For political reasons and as an organisational standard, BMC Remedy was used for ticket tracking—and was the only tool ever used by the hotline and SD.

Unfortunately, Remedy was woefully inadequate—without a doubt the worst ticket- or bug-tracking tool that I have ever worked with. (I cannot say, however, to what degree this was an inherent problem with Remedy and to what it was caused by the considerable local customizations.)

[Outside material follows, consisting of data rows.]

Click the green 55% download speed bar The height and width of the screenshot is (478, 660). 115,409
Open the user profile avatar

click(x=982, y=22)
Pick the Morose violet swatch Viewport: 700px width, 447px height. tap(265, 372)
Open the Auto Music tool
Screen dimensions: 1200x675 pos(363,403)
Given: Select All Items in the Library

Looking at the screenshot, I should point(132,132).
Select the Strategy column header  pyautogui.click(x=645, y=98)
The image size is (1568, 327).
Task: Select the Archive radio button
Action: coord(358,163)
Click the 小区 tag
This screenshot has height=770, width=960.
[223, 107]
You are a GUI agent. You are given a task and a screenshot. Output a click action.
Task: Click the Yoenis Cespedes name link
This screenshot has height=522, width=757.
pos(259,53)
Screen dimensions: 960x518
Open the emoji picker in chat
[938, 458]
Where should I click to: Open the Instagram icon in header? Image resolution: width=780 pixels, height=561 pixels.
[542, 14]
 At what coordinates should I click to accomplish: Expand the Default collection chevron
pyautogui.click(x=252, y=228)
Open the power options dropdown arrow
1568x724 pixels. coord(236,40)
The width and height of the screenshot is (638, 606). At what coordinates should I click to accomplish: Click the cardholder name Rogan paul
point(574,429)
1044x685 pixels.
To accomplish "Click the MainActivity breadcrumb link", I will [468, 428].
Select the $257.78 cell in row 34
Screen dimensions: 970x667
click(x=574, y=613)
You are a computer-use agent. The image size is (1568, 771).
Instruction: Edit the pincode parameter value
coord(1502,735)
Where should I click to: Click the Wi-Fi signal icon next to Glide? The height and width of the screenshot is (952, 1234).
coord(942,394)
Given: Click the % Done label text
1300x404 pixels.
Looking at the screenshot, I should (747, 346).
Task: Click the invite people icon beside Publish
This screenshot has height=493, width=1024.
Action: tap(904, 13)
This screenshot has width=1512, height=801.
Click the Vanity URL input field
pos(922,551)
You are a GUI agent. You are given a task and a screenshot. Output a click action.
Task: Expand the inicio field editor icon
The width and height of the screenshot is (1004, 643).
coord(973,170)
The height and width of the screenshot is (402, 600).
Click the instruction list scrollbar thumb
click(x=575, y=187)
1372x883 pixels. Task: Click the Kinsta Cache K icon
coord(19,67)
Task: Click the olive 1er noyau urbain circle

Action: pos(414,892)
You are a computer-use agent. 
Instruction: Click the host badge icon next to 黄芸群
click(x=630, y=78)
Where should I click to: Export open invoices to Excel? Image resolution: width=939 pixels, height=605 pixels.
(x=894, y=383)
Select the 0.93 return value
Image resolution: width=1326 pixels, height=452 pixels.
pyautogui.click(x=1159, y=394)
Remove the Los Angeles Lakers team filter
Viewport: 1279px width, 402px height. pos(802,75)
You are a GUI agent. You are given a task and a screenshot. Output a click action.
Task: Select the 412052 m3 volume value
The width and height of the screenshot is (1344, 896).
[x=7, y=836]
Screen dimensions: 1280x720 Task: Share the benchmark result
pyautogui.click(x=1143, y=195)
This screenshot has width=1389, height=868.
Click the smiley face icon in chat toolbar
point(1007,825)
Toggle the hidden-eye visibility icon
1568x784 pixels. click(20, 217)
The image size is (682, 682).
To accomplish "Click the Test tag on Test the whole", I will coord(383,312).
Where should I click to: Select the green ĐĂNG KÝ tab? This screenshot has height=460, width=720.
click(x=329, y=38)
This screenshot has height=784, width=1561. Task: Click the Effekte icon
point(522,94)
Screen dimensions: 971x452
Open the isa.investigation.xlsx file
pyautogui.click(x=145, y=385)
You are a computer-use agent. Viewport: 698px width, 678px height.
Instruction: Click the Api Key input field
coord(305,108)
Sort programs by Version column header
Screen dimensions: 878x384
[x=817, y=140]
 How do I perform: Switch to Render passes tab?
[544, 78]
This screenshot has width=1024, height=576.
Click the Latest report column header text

With these inadequacies apparent even to project management, they decided to run a second tool (the vastly superior, if by no means flawless, Redmine) in parallel. While the use of Redmine made life easier in many regards, including opening roads previously closed (e.g. by providing a good way to group individual tickets by topic), we were stuck with the task of moving a backlog of several thousand (!) tickets to Redmine by hand (!)—while also taking care of a daily in-flow of some fifty to hundred new tickets...


Side-note:

There might have been a way to automate this, but my suggestions to investigate the possibility were not met with enthusiasm, we “did not have the time” (a short-sightedness that I disagree with), and there were some doubts that we would be allowed to access Remedy through its Java API (without which there would be no chance with so limiting a tool).

In short, no steps in this direction were actually taken.


User errors, etc.

A clear majority of the tickets did not go back to software errors, but to various user errors or results of insufficiently thought-through requirements (e.g. too limited abilities to undo actions by GUI, failure to display vital information to the end users). Through the postponed ticket work, these were left to gather dust for months, where an (often) quick extension of the GUI would have stopped the flow within one release cycle—and often cleared out the already present tickets for this issue at the same time.

A good example is the marking of to-be-treated entities as cancelled (“Ausfall”) and not to be treated: A functionality to undo this cancellation had been suggested by the developers even before I entered the project, but was only added some eight or nine months afterwards. In the mean time, there were hundreds of incorrect cancellations (mostly through user errors) that needed to be undone and that prevented the end-users from completing their allotted work.

To make matters worse, these “unnecessary” tickets still had to be administrated, which costs a lot of effort and delayed the time when we were finally allowed to start large-scale ticket work.

Help at the wrong time

The best situation, in terms of ticket work, that we had was the time after my mastering enough of the application, database, and domain knowledge to make a brief pre-categorisation investigation of each ticket. This lead to roughly half the new tickets being sent back with simple solutions (including pointers to workarounds, user errors, or that something was simply not a problem (but just seemed to be so through a sub-optimal display of data in the application) within a day—instead of lying around, untreated, for months on end. This situation did not last long, however: After one or two months, we were given a helper to clear-up the administrative backlog (which was almost gone by that time...) and to take over much of the legwork involved with the Remedy->Redmine transfer. Simultaneously, I was made the lead on the development on an import interface to a third-party product, which swallowed most of my time. The result was that I was no longer able to do the pre-check on most tickets—and had to waste quite a bit of time on correcting the helper’s mistakes. (That he made mistakes is natural: The classification was hard and he had to start from scratch. The fault lies with management, who sent a “helper” at a time when he did more harm than good. In contrast, had he been added to the team at the beginning of the Remedy->Redmine transfer, he would have been an asset.)